Lasciate alle spalle le auto, ci siamo addentrati nel cuore di quella che abbiamo appreso essere l’area “3”. Lungo il percorso tanti cartelli segnalavano numerose cascate e la curiosità istintiva di noi escursionisti ci avrebbe portato a scoprirle tutte, ma la nostra meta era raggiungere la più alta, la più nascosta. Perciò abbiamo percorso dei sentieri nella boscaglia dove spiccava ai margini la rosa canina, nel pieno della sua fioritura, un arbusto spinoso dalle molteplici proprietà curative.

Il tragitto verso la cascata è stato deviato per offrirci la possibilità di affacciarci da un balcone naturale dal quale lo sguardo ha potuto spaziare su un panorama eccezionale, il Vallone di Circhio, caratterizzato da dolci colline il cui alternarsi ricorda un po’ il moto ondoso del mare. In questa cornice incontaminata e immersa nel verde abbiamo intravisto uno dei quattro salti della cascata. Così, ancora più curiosi, abbiamo ripreso il cammino per raggiungerla, e più ci avvicinavamo, più si diffondeva tra noi un silenzio spontaneo, per percepire lo scroscio dell’acqua che via via accresceva, si amplificava…e infine eccola: impervia, maestosa, imponente, selvaggia. Era lì tutta per noi che, come tanti scoiattolini, salivamo, scendevamo, ci arrampicavamo sulle sue pareti, scomparivamo seguendone il corso, inquieti e appagati nello stesso tempo.

Allontanati da quella che è la cascata più grande della Sila e riprese le auto, abbiamo sul momento deciso di concludere la giornata recandoci presso “il gigante buono”, proprio come si fa nelle giornate di festa, quando si decide di passare a salutare un anziano parente, che vive solo e abbarbicato in un luogo solitario. Così abbiamo ammirato questo plurisecolare castagno, dalla lunghissima circonferenza (8m), testimone di un antico castagneto che si estendeva nella zona e che sfamava la popolazione locale. Infatti, proprio accanto, sono ancora presenti i ruderi di una “pastillara”, tipica costruzione in pietra utilizzata per la trasformazione delle castagne, attività che un tempo era di primaria necessità, oggi invece il consumo di tale farina è considerato perlopiù voluttuario.

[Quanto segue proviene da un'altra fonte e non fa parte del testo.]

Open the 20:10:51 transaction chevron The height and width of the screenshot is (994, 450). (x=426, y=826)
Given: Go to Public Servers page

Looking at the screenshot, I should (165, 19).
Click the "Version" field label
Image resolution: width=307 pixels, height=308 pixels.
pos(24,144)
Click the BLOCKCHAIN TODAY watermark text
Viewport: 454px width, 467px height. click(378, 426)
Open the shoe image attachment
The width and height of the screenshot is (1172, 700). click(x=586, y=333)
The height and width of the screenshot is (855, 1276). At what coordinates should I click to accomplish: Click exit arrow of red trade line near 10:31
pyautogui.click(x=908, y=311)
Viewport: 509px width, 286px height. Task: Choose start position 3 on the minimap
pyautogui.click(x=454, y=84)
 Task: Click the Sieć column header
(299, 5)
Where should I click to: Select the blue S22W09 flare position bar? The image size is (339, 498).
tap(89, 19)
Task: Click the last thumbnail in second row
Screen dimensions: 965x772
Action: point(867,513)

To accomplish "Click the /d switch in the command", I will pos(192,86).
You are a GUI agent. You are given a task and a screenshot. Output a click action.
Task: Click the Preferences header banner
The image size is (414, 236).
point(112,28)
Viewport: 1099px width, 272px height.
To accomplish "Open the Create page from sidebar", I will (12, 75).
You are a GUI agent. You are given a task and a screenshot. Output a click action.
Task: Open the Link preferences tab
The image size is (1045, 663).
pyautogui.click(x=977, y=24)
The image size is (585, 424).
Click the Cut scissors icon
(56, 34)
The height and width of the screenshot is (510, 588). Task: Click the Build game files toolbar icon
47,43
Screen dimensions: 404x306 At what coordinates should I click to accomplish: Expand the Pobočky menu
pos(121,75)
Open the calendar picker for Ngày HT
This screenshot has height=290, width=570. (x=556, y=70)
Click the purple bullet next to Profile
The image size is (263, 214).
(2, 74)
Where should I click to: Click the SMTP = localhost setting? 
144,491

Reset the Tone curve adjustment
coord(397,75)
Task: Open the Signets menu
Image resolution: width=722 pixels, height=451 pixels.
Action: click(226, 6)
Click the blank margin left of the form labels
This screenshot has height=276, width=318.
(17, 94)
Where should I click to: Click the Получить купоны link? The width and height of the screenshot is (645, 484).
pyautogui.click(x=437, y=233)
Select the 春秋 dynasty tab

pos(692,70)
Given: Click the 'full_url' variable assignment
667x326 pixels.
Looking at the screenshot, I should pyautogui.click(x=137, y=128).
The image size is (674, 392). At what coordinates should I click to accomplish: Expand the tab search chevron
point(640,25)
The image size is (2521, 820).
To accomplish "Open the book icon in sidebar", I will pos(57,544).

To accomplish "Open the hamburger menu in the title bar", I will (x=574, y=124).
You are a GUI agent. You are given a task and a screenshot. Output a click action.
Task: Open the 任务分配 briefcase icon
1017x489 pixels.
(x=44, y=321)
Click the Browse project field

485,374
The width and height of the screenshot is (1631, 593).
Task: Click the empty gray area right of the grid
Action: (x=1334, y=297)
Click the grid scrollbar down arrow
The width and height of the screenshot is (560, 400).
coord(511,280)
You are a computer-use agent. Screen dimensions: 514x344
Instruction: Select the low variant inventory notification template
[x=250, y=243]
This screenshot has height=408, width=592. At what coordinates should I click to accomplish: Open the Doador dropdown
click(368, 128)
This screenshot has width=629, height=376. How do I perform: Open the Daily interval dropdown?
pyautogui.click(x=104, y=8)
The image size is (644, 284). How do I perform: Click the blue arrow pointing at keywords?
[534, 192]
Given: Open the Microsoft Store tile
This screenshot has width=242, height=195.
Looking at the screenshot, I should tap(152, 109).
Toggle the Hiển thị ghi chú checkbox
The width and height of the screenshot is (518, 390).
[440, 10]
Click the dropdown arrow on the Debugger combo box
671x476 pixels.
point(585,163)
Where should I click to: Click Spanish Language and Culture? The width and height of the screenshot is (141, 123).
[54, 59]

Dopo avere vissuto il luogo a nostro modo, con esplorazioni, abbracci e girotondi attorno all’albero, ci siamo incamminati per il rientro, lasciandoci andare in riflessioni più o meno profonde…sulla bellezza scoperta in quella giornata, su quanto sia “poetico” trovare l’elemento acqua tra i boschi di montagna e proprio a questo punto concludo con una bellissima frase afferrata da un socio che voltandosi ha asserito: “ Beh…in fondo il CAI che cos’è…se non poesia!”.